* DATA PROVIDED *
+===+

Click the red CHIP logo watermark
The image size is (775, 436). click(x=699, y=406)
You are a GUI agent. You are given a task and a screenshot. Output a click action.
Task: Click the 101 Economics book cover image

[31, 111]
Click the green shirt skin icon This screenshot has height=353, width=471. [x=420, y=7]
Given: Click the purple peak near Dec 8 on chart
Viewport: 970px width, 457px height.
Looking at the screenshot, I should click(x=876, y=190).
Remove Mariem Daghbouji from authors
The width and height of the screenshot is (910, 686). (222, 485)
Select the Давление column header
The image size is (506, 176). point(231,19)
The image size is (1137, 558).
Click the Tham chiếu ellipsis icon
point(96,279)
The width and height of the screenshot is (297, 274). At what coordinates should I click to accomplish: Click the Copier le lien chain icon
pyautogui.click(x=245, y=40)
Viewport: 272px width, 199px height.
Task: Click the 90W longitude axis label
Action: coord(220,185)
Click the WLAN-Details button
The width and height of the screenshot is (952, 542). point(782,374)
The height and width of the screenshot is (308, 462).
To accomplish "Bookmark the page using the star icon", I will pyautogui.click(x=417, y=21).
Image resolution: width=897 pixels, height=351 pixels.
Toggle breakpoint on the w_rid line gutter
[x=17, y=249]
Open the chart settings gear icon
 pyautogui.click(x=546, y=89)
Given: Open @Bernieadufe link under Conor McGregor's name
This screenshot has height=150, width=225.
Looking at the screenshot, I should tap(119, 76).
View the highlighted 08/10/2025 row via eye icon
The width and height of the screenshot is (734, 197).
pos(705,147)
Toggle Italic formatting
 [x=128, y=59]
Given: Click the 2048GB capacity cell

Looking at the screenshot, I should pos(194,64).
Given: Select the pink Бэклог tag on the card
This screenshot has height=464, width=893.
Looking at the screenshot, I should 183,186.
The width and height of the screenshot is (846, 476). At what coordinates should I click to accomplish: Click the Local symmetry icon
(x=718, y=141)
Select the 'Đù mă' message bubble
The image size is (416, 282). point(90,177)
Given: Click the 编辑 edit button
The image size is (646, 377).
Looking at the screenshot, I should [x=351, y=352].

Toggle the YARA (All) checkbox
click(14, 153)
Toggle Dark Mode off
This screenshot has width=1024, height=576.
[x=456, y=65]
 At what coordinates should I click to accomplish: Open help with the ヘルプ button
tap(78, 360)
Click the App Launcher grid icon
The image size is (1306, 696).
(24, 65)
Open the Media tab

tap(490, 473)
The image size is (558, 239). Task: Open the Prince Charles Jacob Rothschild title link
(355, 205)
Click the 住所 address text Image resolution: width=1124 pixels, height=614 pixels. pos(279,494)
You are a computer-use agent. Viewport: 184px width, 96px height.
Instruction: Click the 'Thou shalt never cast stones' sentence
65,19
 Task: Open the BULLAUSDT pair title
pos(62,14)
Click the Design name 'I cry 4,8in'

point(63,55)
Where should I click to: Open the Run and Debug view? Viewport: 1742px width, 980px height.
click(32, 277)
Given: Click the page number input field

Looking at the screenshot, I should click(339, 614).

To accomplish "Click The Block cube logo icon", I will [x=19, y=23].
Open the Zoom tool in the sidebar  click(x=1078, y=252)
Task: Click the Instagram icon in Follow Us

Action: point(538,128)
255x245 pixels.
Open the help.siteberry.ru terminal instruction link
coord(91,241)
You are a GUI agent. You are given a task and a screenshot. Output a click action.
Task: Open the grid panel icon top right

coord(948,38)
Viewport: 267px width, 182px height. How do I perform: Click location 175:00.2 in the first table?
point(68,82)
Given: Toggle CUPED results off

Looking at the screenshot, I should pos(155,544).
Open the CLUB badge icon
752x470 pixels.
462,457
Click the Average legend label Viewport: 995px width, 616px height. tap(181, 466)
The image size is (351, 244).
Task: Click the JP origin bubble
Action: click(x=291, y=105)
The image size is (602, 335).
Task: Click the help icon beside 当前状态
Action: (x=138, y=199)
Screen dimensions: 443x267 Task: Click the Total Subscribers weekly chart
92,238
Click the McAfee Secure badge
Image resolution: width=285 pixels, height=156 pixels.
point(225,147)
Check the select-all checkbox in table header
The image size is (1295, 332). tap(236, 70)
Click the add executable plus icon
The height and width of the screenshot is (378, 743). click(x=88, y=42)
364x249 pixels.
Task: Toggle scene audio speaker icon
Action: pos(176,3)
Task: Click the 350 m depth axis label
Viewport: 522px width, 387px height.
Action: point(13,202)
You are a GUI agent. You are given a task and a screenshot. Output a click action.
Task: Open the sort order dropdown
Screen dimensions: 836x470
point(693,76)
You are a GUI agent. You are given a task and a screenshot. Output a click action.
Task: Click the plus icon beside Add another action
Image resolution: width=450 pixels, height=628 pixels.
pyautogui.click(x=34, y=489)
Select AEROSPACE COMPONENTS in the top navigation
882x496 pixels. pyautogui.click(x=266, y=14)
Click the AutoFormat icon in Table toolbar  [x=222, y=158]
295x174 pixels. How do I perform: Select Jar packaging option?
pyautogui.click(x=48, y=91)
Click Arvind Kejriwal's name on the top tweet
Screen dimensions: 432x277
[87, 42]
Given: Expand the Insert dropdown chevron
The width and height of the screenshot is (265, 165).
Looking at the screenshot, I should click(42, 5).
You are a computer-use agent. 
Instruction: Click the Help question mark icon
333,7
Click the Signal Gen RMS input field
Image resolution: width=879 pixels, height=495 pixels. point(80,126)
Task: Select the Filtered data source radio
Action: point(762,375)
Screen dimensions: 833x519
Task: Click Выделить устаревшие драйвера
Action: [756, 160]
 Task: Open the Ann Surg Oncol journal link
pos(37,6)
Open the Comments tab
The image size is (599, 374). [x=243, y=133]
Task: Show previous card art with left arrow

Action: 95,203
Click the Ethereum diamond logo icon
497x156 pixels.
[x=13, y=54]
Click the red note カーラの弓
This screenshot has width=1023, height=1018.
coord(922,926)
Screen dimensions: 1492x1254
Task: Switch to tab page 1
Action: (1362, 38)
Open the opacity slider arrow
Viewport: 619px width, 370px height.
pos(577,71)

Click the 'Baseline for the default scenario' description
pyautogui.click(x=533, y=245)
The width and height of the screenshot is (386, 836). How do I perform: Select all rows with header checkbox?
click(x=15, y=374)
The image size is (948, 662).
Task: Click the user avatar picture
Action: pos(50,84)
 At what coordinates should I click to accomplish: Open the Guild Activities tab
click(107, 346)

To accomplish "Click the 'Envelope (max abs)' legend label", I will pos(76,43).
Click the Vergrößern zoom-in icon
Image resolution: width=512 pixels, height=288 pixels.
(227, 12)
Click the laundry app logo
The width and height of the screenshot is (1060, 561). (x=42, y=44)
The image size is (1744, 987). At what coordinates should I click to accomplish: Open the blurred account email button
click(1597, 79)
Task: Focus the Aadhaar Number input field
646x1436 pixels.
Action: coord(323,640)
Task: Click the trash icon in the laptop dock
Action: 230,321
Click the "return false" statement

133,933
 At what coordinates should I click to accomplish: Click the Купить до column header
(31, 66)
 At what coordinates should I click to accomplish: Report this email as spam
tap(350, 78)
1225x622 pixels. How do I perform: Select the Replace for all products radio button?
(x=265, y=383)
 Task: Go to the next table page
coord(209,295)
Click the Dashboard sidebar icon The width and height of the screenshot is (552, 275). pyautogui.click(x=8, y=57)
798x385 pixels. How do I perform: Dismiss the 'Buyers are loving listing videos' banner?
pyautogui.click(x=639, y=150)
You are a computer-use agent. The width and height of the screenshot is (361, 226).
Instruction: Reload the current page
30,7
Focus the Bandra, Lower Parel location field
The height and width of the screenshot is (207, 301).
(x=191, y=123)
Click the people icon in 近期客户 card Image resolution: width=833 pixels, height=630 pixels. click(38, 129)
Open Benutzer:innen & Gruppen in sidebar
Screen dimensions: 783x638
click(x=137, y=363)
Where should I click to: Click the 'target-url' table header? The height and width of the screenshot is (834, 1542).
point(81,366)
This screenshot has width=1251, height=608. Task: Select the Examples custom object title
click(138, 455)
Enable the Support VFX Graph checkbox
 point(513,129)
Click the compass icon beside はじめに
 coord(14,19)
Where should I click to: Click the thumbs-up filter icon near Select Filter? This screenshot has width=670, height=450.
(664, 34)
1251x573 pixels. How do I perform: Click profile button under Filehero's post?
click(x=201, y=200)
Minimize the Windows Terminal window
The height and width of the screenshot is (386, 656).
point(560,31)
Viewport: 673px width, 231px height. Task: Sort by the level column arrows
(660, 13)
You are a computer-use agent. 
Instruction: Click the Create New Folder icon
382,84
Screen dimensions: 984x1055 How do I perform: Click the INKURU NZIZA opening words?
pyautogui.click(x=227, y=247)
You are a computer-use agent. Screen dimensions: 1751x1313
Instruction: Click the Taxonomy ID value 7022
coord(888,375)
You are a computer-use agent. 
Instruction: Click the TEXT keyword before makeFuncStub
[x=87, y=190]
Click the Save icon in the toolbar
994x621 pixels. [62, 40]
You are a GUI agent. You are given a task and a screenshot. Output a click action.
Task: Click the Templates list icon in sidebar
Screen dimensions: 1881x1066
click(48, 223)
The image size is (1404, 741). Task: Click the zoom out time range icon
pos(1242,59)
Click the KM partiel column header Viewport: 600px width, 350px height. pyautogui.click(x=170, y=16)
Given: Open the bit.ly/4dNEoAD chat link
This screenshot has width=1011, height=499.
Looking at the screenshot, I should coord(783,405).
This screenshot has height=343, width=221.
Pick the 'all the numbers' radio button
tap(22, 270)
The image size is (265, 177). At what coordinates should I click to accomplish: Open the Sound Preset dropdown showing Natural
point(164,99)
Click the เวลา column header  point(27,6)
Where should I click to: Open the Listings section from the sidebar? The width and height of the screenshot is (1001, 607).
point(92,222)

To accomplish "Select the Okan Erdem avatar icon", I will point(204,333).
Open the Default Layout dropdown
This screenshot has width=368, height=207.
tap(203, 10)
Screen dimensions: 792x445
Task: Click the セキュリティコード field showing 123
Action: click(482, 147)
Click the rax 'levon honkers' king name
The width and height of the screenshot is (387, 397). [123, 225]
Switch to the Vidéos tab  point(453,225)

+===+

* WHAT YOU ARE ASKED TO DO *
Please render the items as a numbered list, from their first line through the line with "Looking at the screenshot, I should click(x=876, y=190).", leaving out blank lines.

* FINISHED ANSWER *
1. Click the red CHIP logo watermark
2. The image size is (775, 436). click(x=699, y=406)
3. You are a GUI agent. You are given a task and a screenshot. Output a click action.
4. Task: Click the 101 Economics book cover image
5. [31, 111]
6. Click the green shirt skin icon This screenshot has height=353, width=471. [x=420, y=7]
7. Given: Click the purple peak near Dec 8 on chart
8. Viewport: 970px width, 457px height.
9. Looking at the screenshot, I should click(x=876, y=190).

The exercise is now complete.